A refractory case of MPO-ANCA-associated vasculitis presented with gastrointestinal ulcer, rapidly progressive glomerular nephritis and pulmonary multiple nodules.

Abstract

  The patient was a 57-year-old male, who developed bloody stool around May 2006. He was examined by another physician in the department of gastroenterology in our hospital. Gastrointestinal (GI) endoscopy showed a duodenal ulcer, and the biopsy specimen revealed angiitis of the duodenum. He was admitted to our hospital on June 2006. Serum level of creatinine (Cr) was rapidly increased with hematuria and proteinuria. The titer of MPO-ANCA was elevated, and he was diagnosed with microscopic polyangiitis. Steroid pulse therapy was initiated, followed by the administration of prednisolone (PSL : 1 mg/kg/day) and intravenous cyclophosphamide (IVCY). Serum Cr was gradually decreased, but bloody stool was observed from the 10th hospital day. GI endoscopy showed bleeding from the duodenal ulcer. Steroid pulse therapy was performed, and the dose of PSL was increased to 1.5 mg/kg. Endoscopic hemostatic therapy was repeatedly performed without clinical improvement. Pancreatoduodenectomy was performed on the 15th hospital day.

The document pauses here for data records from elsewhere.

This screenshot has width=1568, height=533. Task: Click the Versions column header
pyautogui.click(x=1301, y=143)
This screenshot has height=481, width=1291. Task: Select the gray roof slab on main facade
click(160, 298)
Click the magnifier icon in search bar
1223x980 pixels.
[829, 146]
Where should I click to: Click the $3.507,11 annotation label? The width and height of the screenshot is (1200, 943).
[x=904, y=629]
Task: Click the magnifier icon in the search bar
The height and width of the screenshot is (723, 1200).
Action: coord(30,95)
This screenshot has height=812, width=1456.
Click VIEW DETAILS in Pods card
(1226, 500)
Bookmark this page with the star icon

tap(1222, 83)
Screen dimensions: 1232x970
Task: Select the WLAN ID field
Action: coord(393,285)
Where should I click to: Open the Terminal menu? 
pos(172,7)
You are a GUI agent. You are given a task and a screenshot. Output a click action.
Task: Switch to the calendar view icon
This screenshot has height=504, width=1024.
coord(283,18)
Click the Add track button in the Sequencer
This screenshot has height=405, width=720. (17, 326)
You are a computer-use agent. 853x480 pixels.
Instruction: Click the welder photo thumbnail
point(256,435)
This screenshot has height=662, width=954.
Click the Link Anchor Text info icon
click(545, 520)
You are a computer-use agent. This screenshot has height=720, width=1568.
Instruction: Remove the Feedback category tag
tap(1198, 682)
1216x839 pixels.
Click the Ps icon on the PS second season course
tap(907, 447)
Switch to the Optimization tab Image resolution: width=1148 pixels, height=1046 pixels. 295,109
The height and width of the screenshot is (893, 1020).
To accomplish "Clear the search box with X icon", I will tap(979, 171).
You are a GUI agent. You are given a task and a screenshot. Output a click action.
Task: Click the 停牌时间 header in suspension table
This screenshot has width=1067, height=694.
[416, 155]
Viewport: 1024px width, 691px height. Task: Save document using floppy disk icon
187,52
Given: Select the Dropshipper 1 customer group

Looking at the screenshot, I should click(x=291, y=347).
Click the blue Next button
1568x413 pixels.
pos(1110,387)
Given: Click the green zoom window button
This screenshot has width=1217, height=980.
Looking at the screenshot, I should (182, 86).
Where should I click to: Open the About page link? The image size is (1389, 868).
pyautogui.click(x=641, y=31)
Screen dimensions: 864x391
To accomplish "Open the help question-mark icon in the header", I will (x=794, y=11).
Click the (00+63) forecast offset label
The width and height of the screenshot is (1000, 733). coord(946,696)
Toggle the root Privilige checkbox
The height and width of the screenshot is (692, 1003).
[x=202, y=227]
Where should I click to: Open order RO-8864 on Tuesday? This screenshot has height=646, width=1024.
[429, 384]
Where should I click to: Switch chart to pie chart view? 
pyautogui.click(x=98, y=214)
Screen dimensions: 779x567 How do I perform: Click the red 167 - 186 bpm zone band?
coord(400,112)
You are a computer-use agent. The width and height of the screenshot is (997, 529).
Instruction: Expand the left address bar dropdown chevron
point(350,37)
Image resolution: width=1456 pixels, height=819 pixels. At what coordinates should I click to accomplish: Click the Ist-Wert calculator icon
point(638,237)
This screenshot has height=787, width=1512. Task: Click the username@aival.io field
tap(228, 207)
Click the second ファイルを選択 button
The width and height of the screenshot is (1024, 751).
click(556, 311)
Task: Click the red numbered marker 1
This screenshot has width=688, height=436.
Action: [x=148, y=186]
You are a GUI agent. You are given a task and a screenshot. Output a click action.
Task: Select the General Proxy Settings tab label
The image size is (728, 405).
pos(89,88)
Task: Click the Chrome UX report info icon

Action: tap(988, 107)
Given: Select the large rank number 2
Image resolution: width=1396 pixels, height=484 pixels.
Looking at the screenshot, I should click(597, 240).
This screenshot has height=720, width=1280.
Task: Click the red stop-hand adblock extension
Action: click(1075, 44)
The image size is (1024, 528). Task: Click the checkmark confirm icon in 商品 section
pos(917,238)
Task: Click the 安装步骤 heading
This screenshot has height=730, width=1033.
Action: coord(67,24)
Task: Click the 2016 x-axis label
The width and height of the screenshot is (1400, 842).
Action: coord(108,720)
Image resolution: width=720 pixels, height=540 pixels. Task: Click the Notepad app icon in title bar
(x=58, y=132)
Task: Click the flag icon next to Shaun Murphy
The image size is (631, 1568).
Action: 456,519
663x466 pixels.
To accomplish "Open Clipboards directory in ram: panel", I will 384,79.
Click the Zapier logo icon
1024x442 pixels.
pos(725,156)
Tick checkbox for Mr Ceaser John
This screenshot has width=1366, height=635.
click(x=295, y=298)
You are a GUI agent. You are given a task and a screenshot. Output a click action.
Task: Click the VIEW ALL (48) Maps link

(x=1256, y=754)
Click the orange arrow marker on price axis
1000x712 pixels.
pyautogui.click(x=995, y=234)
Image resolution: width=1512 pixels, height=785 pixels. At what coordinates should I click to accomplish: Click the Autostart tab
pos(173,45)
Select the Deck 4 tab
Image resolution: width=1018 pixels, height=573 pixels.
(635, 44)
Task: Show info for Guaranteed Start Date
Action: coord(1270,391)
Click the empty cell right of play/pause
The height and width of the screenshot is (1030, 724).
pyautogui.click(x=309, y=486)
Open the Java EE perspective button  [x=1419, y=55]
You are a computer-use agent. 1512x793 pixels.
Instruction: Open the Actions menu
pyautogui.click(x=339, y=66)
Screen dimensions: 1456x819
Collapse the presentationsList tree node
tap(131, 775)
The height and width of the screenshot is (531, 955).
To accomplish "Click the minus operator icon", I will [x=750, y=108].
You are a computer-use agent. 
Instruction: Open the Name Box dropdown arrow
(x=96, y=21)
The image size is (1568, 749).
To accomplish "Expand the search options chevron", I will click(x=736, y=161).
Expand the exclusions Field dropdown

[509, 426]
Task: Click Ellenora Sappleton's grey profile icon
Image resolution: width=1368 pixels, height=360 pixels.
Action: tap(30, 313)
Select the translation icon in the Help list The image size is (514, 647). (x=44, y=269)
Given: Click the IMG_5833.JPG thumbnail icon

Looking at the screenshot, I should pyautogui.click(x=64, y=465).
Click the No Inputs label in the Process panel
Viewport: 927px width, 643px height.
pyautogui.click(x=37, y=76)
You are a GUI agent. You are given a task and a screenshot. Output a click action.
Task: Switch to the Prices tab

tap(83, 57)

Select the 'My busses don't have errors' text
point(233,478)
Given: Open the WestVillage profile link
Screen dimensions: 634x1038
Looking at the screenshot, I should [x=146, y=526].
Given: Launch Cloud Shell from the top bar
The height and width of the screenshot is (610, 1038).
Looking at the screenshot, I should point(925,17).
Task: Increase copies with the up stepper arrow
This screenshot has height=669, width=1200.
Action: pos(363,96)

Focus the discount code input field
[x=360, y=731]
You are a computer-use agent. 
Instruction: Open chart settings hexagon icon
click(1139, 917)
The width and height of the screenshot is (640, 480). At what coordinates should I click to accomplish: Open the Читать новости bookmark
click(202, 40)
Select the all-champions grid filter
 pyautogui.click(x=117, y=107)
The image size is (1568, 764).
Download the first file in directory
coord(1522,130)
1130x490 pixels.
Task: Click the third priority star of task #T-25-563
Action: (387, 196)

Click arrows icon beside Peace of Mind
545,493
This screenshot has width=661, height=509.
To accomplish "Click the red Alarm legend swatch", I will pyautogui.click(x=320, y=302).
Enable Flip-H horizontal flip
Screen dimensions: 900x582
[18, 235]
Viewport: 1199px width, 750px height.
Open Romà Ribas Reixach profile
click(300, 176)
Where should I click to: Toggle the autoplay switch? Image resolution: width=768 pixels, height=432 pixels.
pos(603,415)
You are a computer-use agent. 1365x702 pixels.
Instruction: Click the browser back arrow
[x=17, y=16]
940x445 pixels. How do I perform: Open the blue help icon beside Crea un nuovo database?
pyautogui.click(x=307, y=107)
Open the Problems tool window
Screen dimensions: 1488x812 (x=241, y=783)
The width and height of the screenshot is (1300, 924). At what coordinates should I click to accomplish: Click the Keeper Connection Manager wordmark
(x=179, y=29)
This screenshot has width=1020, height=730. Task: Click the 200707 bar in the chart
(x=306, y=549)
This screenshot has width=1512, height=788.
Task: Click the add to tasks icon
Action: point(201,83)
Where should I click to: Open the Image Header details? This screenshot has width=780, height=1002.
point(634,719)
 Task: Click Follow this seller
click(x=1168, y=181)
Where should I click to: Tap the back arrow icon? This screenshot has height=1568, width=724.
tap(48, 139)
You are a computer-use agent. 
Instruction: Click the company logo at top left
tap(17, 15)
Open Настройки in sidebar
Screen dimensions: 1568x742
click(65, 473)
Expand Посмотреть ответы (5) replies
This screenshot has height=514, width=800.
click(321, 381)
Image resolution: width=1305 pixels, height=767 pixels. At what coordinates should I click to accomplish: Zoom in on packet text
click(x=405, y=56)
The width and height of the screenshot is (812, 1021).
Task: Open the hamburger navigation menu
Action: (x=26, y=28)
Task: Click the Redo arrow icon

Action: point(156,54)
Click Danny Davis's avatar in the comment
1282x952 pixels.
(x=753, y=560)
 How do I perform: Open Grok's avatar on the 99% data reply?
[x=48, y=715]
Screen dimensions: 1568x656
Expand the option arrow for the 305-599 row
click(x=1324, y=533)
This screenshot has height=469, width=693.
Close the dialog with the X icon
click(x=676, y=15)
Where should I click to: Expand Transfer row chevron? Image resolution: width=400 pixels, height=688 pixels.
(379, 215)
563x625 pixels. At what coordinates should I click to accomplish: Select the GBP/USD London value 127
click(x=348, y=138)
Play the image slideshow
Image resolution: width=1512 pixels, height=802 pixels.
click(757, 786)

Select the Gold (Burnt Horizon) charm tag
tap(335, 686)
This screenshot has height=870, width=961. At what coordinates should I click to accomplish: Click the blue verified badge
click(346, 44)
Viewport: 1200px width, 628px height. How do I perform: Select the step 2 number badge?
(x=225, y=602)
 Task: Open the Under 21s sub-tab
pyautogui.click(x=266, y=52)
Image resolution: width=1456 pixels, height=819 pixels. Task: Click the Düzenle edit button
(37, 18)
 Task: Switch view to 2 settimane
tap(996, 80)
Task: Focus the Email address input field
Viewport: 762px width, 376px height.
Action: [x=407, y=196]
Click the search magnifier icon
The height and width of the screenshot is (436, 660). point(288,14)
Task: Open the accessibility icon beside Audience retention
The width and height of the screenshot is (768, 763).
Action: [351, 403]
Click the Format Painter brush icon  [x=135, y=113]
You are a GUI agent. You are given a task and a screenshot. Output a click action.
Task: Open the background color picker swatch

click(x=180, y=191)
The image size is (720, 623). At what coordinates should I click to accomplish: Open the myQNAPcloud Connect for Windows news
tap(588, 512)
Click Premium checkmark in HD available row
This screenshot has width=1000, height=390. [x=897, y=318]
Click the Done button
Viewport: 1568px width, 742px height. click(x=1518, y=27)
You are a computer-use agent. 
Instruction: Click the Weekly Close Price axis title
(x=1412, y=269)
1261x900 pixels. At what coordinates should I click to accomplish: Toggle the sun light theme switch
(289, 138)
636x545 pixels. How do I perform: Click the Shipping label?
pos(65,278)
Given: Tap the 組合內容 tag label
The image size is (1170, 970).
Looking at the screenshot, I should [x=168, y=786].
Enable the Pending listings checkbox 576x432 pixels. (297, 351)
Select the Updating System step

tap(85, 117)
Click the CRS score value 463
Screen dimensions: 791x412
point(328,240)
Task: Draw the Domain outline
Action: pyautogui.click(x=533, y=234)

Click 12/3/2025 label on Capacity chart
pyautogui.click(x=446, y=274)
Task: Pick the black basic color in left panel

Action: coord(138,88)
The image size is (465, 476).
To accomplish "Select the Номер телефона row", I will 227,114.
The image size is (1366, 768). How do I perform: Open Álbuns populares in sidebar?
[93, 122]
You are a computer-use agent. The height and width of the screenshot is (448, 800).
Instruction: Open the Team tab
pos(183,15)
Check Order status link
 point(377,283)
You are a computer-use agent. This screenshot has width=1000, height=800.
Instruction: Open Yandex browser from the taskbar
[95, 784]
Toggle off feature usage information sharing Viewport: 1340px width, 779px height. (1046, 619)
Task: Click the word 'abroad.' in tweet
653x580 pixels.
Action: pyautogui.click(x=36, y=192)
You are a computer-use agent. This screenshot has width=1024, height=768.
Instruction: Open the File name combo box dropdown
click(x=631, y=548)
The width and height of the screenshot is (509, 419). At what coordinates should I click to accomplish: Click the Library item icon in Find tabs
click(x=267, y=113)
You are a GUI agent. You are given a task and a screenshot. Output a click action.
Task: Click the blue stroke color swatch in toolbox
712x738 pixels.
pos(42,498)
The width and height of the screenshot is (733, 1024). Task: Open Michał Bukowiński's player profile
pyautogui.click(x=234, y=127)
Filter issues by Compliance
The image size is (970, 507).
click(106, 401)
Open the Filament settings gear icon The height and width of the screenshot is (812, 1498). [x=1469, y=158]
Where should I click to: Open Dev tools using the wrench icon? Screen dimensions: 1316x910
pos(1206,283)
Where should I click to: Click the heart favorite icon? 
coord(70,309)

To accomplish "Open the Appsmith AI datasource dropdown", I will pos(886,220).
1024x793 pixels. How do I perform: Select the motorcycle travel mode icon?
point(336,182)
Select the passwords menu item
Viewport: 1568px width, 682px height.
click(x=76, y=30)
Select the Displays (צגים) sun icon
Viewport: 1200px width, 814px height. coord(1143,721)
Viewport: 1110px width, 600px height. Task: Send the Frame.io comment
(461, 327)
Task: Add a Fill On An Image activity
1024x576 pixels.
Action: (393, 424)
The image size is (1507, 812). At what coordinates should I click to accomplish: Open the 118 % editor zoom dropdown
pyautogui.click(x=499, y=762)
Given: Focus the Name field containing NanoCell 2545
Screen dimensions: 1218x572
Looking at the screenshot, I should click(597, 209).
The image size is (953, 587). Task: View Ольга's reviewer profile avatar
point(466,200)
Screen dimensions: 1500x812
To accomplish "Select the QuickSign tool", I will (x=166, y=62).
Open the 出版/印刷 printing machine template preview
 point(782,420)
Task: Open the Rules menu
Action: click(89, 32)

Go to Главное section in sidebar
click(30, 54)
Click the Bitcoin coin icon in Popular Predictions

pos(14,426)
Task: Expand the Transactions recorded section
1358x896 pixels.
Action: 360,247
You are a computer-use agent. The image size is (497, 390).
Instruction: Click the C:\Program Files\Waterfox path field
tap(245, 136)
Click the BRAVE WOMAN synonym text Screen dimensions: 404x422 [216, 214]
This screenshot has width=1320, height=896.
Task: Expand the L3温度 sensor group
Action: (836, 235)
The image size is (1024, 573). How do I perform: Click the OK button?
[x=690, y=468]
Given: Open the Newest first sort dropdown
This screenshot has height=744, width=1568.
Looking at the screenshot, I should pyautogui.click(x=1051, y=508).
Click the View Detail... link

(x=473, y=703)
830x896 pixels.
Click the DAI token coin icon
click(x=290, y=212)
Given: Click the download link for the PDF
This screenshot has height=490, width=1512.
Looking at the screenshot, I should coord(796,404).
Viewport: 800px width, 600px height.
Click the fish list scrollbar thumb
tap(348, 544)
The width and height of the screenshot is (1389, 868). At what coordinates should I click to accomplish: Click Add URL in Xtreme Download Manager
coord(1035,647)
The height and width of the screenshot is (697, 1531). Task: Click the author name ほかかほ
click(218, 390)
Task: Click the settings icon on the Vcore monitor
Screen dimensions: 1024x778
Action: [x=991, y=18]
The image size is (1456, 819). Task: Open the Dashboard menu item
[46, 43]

  However, bleeding from the small intestine was observed repeatedly and the computed tomography of the chest showed cavity-forming nodules, which were diagnosed with angiitis by the biopsy specimen. The additional treatments of steroid pulse therapy, intravenous immunoglobulin therapy, IVCY and Rituximab did not result in favorable response. We report a refractory case of ANCA-related angiitis presented with gastrointestinal ulcer, rapidly progressive nephritis and multiple lung nodules.